Question

Use properties of logarithms to condense logarithmic expression. Write the expression as a single logarithm whose coefficient is 1. Where possible, evaluate logarithmic expressions without using a calculator.$$3 \ln x-\frac{1}{3} \ln y$$

Answer

**step1** Understanding the Goal

The goal is to condense the given logarithmic expression into a single logarithm whose coefficient is 1. We will use the properties of logarithms to achieve this.

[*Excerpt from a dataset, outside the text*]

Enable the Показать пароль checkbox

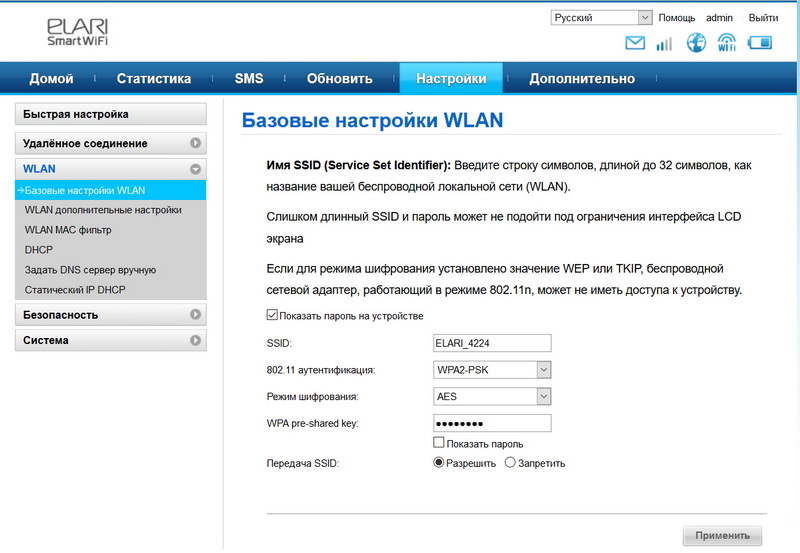pos(438,443)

**step2** Applying the Power Rule to the first term

The given expression is $$3 \ln x - \frac{1}{3} \ln y$$.
We first apply the power rule of logarithms, which states that $$a \ln M = \ln M^a$$.
For the first term, $$3 \ln x$$, we can rewrite it as $$\ln x^3$$.

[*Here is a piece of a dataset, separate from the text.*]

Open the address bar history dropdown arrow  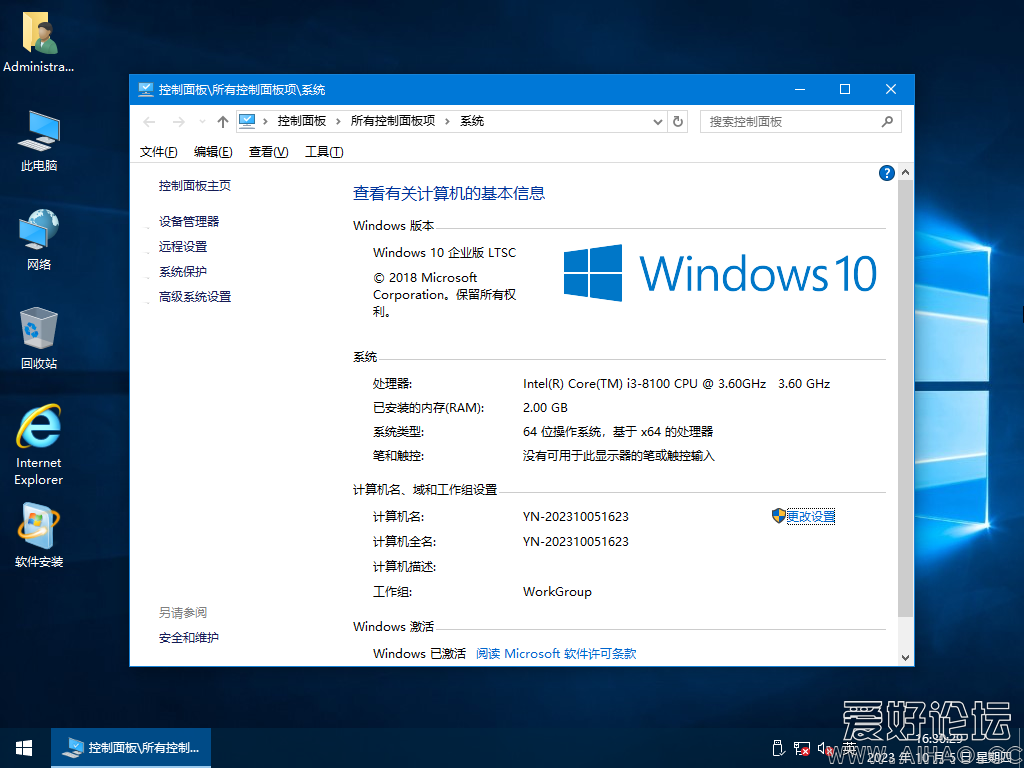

**step3** Applying the Power Rule to the second term

Next, for the second term, $$\frac{1}{3} \ln y$$, we again apply the power rule.
We can rewrite $$\frac{1}{3} \ln y$$ as $$\ln y^{\frac{1}{3}}$$.
Recall that a fractional exponent like $$\frac{1}{3}$$ means taking the cube root, so $$y^{\frac{1}{3}}$$ is equivalent to $$\sqrt[3]{y}$$.
Thus, the second term can be written as $$\ln \sqrt[3]{y}$$.

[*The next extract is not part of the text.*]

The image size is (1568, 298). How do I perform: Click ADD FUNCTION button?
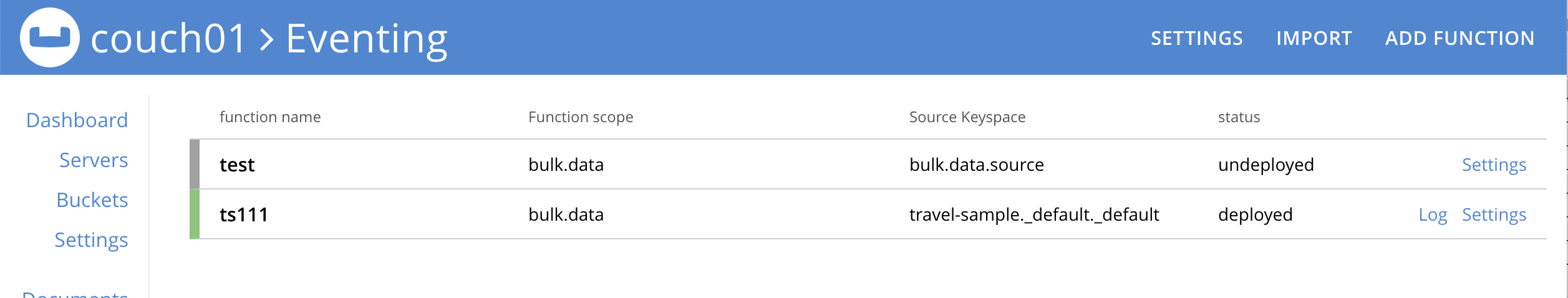tap(1459, 39)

**step4** Applying the Quotient Rule

Now the expression has been transformed to $$\ln x^3 - \ln \sqrt[3]{y}$$.
We can now apply the quotient rule of logarithms, which states that $$\ln M - \ln N = \ln \left(\frac{M}{N}\right)$$.
Using this rule, we combine the two terms:
$$\ln x^3 - \ln \sqrt[3]{y} = \ln \left(\frac{x^3}{\sqrt[3]{y}}\right)$$.

**step5** Final Condensed Expression

The expression is now condensed into a single logarithm with a coefficient of 1.
The final condensed logarithmic expression is $$\ln \left(\frac{x^3}{\sqrt[3]{y}}\right)$$.